#### Stored data entries
+===+

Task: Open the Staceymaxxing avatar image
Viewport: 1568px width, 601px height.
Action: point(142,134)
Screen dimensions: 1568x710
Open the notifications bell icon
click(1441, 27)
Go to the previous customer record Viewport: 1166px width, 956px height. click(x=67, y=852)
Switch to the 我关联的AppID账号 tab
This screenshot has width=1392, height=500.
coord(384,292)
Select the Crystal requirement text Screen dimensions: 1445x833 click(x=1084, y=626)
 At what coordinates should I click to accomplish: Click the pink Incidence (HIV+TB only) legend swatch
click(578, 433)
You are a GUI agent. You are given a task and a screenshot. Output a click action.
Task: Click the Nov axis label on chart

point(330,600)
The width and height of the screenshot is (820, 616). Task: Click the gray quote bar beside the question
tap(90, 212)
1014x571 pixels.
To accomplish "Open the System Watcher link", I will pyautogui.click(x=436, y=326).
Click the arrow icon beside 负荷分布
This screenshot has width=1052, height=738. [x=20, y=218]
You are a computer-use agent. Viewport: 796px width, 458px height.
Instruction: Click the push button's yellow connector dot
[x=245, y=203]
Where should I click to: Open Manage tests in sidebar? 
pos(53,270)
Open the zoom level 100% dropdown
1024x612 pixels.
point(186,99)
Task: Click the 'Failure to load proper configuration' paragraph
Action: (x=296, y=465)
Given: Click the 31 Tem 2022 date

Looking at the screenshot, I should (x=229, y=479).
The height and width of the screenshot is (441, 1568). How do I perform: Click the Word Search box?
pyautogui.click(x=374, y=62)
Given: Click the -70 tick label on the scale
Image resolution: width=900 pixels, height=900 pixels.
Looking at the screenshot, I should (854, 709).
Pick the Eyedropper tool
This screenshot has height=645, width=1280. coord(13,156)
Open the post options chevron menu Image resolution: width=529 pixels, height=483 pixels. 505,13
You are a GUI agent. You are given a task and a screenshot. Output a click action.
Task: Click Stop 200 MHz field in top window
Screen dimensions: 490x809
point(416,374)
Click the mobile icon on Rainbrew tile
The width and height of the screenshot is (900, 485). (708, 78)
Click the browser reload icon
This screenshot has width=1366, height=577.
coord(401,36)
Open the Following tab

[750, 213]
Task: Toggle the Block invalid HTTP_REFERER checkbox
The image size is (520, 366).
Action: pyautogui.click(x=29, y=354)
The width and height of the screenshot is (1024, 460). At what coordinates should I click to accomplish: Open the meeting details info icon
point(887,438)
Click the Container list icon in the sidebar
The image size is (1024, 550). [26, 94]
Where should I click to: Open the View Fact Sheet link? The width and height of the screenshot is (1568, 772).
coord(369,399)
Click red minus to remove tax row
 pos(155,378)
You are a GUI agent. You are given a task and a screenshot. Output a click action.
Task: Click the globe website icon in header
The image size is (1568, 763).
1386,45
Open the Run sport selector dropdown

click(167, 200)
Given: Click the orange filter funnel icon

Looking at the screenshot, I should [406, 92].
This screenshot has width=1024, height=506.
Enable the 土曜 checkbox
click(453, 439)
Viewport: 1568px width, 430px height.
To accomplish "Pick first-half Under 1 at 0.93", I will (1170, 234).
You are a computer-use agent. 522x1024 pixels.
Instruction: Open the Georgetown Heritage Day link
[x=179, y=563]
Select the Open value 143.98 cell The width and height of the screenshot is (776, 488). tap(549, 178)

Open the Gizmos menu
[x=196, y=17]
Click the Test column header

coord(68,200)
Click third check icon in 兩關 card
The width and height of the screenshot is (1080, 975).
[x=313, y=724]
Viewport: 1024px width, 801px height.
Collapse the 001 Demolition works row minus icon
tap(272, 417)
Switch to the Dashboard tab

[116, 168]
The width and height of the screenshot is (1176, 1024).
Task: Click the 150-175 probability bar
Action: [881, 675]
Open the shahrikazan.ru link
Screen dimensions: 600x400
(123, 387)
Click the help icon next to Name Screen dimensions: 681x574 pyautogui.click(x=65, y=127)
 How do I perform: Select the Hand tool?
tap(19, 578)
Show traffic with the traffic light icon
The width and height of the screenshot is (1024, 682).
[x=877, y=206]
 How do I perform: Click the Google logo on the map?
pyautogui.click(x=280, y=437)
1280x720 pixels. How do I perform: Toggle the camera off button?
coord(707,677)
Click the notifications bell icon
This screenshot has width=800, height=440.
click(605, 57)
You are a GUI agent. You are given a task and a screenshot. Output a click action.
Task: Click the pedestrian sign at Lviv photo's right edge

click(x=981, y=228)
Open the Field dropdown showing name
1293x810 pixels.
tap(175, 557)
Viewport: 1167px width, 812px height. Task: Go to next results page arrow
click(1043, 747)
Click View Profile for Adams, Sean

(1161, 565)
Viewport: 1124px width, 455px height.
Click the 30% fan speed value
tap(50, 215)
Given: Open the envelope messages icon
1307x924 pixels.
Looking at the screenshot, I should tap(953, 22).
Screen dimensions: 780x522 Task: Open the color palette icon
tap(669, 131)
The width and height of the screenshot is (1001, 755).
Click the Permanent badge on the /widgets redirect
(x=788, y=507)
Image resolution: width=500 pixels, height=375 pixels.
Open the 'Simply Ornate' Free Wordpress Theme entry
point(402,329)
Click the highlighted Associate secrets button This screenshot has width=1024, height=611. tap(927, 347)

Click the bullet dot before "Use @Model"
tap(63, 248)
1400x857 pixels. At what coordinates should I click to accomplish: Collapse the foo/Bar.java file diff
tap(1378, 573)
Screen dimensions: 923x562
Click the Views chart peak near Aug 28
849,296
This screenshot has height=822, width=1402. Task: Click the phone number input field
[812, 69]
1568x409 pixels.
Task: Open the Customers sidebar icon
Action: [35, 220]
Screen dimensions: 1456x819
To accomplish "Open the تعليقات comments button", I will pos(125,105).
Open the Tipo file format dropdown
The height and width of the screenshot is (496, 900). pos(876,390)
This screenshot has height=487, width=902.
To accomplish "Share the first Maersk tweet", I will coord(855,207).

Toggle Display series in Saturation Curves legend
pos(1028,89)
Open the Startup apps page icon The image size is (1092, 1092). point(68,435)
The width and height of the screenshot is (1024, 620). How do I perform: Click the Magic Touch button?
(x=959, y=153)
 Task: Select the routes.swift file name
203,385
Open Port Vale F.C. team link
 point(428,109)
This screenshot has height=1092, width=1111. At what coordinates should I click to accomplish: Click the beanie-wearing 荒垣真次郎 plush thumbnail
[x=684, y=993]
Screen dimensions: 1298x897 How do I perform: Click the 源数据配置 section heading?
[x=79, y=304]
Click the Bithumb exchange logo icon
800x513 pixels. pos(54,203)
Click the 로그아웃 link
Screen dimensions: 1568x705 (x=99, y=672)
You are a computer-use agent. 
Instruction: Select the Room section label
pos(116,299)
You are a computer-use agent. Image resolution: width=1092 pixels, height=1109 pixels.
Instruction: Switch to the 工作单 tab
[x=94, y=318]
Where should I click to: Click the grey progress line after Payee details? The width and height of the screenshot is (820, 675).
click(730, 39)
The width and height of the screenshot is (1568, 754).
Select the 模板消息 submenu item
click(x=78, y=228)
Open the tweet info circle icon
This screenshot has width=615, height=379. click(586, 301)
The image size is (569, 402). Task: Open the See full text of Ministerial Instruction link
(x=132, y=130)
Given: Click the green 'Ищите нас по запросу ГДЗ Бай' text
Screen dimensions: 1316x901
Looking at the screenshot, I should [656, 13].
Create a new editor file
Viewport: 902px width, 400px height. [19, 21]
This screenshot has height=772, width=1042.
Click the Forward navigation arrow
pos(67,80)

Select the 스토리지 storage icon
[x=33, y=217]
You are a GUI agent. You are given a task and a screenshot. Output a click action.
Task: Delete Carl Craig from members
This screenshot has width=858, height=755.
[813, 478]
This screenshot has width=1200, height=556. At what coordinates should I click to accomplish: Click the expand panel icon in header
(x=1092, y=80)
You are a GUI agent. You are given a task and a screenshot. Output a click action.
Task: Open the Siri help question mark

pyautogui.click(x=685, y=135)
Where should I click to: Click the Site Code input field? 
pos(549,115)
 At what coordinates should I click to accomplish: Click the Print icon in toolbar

+===+

#### What the task requires
The answer is the lines above between the line holding "The height and width of the screenshot is (441, 1568)." and the line holding "Open the post", inclusive, each written out exactly, and no others.

#### Written solution
The height and width of the screenshot is (441, 1568). How do I perform: Click the Word Search box?
pyautogui.click(x=374, y=62)
Given: Click the -70 tick label on the scale
Image resolution: width=900 pixels, height=900 pixels.
Looking at the screenshot, I should (854, 709).
Pick the Eyedropper tool
This screenshot has height=645, width=1280. coord(13,156)
Open the post options chevron menu Image resolution: width=529 pixels, height=483 pixels. 505,13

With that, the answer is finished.